[PROVIDED INFORMATION — start]

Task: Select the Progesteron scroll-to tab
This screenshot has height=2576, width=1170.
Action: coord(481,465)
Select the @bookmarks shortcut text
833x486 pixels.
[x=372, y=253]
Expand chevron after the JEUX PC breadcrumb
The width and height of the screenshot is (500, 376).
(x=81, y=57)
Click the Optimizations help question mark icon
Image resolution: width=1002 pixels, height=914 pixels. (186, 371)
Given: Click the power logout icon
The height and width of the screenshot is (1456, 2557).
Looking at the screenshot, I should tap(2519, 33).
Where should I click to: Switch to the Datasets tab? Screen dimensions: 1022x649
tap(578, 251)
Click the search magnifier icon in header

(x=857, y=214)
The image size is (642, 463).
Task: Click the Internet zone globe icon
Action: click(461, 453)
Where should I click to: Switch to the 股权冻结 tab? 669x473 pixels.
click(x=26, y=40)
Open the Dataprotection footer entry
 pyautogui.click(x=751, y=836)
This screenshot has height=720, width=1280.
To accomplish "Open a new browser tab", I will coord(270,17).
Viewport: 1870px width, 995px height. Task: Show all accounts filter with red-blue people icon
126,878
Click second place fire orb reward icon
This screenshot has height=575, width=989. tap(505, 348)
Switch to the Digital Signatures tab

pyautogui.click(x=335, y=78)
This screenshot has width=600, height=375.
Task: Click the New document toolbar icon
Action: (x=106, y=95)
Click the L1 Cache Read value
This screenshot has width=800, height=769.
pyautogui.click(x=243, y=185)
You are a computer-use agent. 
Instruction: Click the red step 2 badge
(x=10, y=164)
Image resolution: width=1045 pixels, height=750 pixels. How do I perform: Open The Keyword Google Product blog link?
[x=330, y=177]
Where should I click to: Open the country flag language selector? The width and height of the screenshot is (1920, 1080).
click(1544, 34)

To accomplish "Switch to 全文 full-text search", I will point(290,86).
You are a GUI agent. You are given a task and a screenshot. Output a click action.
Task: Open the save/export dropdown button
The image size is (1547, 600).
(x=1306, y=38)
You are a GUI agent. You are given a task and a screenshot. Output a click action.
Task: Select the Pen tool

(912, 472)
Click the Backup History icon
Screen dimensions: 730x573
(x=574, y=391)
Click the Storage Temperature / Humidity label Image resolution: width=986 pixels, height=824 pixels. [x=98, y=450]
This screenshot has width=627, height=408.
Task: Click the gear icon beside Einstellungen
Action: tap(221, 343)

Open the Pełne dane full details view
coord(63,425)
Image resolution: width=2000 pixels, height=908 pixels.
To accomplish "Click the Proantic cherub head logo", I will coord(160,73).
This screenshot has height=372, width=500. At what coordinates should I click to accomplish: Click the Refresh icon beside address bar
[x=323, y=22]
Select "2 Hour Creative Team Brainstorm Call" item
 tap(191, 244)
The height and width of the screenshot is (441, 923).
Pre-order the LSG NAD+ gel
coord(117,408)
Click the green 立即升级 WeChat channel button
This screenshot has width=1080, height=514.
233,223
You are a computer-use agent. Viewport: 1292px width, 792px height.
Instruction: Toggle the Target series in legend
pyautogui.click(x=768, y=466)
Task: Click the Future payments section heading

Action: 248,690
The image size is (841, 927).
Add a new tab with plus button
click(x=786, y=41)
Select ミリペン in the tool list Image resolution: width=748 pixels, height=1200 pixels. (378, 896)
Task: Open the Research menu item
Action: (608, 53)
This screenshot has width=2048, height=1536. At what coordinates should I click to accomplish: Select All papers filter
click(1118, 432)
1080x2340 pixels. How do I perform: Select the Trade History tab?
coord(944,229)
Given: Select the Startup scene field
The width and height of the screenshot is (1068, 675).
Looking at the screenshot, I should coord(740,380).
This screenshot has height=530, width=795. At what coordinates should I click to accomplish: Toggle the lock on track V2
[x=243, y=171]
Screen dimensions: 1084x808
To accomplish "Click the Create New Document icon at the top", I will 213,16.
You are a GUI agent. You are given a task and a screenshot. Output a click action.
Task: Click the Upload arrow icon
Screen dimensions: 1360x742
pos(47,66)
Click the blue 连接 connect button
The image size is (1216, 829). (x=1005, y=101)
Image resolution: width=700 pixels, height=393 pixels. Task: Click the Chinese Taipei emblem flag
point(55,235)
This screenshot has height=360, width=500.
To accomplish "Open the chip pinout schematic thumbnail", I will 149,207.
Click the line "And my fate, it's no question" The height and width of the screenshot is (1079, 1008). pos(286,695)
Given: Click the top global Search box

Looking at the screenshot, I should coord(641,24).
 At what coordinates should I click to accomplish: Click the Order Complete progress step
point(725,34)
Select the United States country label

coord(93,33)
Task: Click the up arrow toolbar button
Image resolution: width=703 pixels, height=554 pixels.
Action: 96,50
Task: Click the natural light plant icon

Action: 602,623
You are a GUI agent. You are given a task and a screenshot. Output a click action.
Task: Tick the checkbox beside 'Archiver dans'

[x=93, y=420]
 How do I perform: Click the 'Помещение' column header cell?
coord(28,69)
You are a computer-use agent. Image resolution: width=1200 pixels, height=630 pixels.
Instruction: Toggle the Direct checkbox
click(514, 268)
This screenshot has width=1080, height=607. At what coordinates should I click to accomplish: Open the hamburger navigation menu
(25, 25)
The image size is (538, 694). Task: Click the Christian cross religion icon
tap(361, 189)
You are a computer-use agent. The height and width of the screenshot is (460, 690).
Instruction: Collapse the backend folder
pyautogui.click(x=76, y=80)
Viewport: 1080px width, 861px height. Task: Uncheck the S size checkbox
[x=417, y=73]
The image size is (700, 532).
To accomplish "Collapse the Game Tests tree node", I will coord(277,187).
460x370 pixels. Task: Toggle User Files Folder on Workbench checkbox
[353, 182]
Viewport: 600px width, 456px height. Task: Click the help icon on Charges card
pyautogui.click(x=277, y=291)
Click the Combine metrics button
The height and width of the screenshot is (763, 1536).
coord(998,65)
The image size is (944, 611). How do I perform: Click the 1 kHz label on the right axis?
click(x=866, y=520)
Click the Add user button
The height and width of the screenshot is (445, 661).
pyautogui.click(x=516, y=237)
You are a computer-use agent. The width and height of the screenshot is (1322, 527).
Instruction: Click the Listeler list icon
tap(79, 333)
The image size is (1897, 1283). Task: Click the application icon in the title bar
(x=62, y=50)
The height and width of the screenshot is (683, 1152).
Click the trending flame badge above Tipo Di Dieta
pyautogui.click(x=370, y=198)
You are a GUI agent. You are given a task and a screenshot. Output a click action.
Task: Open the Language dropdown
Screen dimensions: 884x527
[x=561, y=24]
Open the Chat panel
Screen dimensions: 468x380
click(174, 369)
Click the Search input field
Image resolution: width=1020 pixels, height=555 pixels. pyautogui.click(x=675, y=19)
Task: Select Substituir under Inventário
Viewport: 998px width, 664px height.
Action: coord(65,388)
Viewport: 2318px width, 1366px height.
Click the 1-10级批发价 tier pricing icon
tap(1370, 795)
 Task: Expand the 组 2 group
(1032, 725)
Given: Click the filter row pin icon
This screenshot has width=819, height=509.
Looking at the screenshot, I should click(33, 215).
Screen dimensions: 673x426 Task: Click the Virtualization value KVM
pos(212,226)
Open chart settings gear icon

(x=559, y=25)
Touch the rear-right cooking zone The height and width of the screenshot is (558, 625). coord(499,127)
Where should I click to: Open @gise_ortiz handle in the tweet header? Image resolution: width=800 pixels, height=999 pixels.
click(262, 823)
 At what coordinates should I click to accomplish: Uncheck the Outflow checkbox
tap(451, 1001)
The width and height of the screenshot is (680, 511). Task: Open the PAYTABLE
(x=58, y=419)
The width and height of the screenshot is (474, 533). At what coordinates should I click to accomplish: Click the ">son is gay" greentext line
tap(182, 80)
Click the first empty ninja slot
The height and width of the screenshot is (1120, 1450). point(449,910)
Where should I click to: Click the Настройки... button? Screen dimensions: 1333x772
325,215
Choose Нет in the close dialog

[PROVIDED INFORMATION — finish]

Starting with the line that contains "Screen dimensions: 673x426", restate every line up to and including the last one above, exactly.

ANSWER BELOW →
Screen dimensions: 673x426 Task: Click the Virtualization value KVM
pos(212,226)
Open chart settings gear icon

(x=559, y=25)
Touch the rear-right cooking zone The height and width of the screenshot is (558, 625). coord(499,127)
Where should I click to: Open @gise_ortiz handle in the tweet header? Image resolution: width=800 pixels, height=999 pixels.
click(262, 823)
 At what coordinates should I click to accomplish: Uncheck the Outflow checkbox
tap(451, 1001)
The width and height of the screenshot is (680, 511). Task: Open the PAYTABLE
(x=58, y=419)
The width and height of the screenshot is (474, 533). At what coordinates should I click to accomplish: Click the ">son is gay" greentext line
tap(182, 80)
Click the first empty ninja slot
The height and width of the screenshot is (1120, 1450). point(449,910)
Where should I click to: Click the Настройки... button? Screen dimensions: 1333x772
325,215
Choose Нет in the close dialog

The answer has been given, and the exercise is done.